CANNON AIR FORCE BASE, N.M. -- When she’s not teaching Air Commandos, Senior Airman Amanda Kopecky, 27th Special Operations Civil Engineer Squadron emergency manager, spends her free time developing professionally and helping the community.

“It’s nice to go out in the community and help,” Kopecky said when asked about why she volunteers. “It’s also great to really work on bettering myself.”

Kopecky is the president of a private organization within the 27th SOCES that focuses on professional development and volunteer opportunities for young Airmen. While she sets up these events for Airmen to improve themselves, she also participates in the development courses, such as studying for promotion tests or bullet writing. The classes are usually held during the work week and are free.

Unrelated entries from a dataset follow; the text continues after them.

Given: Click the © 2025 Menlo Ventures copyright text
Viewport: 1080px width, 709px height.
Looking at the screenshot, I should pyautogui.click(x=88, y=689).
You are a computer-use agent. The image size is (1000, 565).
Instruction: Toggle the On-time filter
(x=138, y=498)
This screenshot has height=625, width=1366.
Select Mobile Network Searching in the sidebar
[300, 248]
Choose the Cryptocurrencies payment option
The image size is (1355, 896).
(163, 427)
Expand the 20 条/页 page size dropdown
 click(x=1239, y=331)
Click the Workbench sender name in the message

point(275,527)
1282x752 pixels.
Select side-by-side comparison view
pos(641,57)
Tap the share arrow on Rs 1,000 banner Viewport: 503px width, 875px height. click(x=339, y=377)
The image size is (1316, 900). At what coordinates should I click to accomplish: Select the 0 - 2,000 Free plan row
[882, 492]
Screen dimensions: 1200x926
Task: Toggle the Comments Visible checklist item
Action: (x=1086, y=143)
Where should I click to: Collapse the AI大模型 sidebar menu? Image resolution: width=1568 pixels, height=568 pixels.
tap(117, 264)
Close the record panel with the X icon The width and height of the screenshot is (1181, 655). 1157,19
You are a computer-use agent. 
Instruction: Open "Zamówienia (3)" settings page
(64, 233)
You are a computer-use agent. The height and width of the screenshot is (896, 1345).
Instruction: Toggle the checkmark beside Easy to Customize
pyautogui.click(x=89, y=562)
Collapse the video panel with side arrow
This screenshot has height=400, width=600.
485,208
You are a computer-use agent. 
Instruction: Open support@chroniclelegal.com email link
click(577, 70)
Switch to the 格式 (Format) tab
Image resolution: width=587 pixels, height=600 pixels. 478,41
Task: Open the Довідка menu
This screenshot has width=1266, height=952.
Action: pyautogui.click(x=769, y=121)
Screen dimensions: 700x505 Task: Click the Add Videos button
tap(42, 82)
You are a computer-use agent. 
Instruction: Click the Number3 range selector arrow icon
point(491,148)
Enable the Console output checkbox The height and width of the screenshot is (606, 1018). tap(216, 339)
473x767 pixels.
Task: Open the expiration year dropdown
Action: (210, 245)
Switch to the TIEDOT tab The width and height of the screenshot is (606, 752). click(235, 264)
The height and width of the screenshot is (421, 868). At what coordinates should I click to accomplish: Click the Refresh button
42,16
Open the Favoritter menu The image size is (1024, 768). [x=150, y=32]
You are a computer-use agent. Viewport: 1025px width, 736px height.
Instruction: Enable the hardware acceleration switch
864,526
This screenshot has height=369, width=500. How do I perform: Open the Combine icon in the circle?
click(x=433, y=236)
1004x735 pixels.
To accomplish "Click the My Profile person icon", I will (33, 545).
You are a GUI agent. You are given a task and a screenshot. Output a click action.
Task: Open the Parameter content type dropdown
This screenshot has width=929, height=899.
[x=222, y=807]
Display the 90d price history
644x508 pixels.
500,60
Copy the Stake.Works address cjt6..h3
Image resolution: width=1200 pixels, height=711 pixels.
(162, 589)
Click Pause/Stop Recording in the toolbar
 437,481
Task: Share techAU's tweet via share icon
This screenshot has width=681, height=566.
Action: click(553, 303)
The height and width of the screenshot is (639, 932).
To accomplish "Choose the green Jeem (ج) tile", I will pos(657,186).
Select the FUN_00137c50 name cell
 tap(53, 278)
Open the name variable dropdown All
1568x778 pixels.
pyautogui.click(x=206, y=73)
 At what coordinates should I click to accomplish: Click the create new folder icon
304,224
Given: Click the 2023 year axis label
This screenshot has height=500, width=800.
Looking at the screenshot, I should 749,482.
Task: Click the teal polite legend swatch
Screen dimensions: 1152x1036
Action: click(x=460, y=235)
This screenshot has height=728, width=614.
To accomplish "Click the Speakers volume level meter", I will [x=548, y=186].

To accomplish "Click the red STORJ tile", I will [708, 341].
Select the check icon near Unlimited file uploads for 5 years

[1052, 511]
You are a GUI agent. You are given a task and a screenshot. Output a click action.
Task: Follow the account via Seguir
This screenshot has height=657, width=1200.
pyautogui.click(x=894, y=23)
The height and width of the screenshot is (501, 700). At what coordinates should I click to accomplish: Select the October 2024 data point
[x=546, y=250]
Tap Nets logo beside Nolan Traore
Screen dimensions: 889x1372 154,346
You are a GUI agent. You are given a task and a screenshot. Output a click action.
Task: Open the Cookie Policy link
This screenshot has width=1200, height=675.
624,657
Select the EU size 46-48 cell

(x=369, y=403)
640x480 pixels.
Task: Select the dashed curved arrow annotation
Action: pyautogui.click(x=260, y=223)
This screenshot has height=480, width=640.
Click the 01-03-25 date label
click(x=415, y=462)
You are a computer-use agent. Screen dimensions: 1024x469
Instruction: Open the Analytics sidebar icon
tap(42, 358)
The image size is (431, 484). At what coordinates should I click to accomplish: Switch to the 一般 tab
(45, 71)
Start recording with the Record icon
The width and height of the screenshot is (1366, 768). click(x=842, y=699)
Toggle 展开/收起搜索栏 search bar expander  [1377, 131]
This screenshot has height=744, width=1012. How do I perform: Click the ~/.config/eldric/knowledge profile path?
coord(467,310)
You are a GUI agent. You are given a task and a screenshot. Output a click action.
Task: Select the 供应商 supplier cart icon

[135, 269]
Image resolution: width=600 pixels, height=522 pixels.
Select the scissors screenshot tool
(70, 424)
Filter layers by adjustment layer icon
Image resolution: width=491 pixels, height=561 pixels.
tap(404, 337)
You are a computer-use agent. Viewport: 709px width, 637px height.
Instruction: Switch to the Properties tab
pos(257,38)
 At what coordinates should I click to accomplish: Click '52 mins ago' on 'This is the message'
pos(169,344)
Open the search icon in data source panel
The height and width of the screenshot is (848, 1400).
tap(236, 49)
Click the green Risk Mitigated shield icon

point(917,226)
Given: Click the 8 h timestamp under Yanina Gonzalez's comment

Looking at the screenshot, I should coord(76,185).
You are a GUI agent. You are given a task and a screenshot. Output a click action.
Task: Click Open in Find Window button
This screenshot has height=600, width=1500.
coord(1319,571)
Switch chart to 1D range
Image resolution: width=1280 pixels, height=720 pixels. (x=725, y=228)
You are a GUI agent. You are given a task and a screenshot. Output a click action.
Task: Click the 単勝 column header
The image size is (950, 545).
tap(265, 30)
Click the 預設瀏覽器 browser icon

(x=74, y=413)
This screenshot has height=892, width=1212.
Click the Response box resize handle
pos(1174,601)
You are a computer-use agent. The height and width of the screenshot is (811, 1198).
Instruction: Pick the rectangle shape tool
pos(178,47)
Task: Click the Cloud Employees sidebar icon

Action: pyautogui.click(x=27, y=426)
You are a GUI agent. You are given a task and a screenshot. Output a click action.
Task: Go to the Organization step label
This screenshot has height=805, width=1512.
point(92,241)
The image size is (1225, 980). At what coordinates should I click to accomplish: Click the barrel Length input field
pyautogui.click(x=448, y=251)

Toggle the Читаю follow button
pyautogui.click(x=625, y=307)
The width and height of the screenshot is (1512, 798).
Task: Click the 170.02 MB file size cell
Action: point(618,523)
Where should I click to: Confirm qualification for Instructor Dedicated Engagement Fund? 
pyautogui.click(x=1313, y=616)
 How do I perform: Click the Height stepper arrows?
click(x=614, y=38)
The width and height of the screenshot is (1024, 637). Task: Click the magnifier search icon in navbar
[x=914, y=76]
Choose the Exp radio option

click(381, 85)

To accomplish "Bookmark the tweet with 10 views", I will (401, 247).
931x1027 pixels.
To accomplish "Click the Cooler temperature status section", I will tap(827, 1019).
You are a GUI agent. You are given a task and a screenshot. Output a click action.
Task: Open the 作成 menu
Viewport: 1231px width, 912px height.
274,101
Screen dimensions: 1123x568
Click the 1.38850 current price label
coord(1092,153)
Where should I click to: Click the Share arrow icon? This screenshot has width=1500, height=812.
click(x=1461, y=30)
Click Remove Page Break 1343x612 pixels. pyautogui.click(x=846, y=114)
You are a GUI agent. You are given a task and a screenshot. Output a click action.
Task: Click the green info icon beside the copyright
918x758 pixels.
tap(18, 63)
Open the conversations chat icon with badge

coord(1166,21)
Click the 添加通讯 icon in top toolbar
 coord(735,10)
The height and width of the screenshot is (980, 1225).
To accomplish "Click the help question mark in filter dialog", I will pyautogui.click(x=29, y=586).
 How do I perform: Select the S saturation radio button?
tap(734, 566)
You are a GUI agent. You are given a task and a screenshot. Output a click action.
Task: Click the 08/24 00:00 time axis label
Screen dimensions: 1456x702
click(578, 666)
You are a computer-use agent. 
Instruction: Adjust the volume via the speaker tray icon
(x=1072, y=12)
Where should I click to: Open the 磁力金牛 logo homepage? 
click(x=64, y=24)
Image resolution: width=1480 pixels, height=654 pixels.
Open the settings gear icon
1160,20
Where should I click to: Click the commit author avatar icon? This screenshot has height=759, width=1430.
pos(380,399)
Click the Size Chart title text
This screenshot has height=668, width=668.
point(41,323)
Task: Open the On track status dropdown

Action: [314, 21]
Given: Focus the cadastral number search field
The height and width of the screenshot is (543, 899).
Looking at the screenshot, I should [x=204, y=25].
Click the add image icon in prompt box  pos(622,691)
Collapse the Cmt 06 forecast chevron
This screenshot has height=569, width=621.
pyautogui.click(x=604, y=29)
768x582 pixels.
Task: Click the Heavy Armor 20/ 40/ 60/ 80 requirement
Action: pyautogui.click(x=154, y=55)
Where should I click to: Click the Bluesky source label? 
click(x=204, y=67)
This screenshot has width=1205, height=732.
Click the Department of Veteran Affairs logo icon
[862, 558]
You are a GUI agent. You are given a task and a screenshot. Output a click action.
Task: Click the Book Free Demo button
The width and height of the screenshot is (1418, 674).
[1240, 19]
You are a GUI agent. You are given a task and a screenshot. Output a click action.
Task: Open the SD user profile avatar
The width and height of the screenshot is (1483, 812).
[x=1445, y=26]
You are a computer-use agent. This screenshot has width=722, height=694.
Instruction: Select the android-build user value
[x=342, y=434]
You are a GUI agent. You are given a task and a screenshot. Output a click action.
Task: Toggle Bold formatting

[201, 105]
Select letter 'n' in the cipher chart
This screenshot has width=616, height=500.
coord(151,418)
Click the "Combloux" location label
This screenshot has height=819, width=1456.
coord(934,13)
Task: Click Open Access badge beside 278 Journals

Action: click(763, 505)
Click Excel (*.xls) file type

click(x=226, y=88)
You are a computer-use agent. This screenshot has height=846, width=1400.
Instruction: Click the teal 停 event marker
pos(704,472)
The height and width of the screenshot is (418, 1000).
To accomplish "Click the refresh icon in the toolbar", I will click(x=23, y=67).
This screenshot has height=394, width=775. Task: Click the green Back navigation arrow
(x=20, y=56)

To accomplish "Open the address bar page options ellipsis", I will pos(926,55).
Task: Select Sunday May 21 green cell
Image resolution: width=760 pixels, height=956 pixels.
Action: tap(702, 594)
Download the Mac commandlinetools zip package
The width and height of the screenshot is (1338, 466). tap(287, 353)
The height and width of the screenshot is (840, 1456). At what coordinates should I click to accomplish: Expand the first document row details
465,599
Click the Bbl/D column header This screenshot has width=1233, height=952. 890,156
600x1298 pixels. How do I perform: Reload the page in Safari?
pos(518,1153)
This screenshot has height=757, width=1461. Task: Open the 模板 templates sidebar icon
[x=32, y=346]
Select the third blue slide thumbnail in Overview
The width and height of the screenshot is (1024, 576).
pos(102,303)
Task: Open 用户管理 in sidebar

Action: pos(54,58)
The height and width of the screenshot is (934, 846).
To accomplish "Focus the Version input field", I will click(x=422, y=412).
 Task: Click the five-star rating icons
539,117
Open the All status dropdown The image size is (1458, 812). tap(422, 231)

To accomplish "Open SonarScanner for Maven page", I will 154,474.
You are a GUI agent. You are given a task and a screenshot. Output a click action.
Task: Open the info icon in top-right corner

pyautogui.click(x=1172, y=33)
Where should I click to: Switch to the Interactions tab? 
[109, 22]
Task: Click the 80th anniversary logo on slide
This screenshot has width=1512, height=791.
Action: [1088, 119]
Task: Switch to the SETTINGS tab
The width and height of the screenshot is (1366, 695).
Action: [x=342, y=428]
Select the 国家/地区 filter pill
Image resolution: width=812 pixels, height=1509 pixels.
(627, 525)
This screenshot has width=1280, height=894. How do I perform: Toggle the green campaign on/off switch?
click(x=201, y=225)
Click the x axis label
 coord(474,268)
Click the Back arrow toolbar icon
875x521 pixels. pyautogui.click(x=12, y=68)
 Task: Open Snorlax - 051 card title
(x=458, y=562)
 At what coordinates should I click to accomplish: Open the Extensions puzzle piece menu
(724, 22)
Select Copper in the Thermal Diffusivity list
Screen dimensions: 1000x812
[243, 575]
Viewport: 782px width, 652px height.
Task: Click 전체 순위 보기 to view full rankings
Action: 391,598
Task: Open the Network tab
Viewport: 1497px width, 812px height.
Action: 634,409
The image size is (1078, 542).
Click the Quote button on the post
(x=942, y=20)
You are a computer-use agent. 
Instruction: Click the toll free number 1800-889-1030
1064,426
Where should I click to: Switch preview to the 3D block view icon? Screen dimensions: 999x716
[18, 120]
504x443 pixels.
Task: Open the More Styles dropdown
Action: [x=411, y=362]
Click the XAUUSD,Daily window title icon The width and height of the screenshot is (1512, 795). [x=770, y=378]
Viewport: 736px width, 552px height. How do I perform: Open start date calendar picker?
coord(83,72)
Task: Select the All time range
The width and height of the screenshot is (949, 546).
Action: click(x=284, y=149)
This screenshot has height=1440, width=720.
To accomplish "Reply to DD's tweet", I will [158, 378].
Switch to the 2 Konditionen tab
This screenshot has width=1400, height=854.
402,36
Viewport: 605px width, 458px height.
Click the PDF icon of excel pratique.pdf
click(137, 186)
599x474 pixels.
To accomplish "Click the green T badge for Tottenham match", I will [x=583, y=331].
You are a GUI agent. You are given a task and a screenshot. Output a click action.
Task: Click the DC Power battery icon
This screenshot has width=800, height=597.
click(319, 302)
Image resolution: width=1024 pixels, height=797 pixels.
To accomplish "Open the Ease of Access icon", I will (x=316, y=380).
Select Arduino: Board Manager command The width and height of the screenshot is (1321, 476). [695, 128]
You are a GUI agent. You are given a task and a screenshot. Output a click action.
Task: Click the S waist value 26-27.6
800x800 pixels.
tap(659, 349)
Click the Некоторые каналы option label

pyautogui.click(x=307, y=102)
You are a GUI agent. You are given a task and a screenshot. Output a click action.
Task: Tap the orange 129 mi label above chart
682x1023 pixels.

“The top four airmen of our squadron teach and show us how to get better,” Kopecky said. “It’s all about self-improvement. Some people do it to prepare for putting on staff sergeant, and some people just do it for help with career development courses.”

While the study group offers Airmen the chance to volunteer, Kopecky found her own ways to help volunteer within the community, like at the local animal shelter.

The High Plains Humane Society is an organization consisting of board members and volunteers who go to local shelters and post images to inform Clovis on what animals are available for adoption. For the past month, Kopecky has gone to the local shelters, taken photos and created social media posts for the photos after work.

“I would go in and just visit the dogs at the kennels in my free time after work,” Kopecky said. “I just wanted to make it a bit easier on them. When I was asking about how to help out at the kennel, I was told about the High Plains Humane Society.”

While Kopecky reserves her time after work for the local humane society, she spends every other Saturday at a local farm grooming and feeding horses and cleaning their stables. This is all done for Hebron, a private volunteer opportunity meant to be a place for troubled youths to be able to take a break and focus on caring for the horses.

“The kids come out to take a break and put them in a better situation,” Kopecky said. “It helps get out any bad tendencies.”

At work, after work, and even on weekends, Kopecky strives to better herself and the community around her.

“It’s all about getting out there and doing something,” Kopecky said.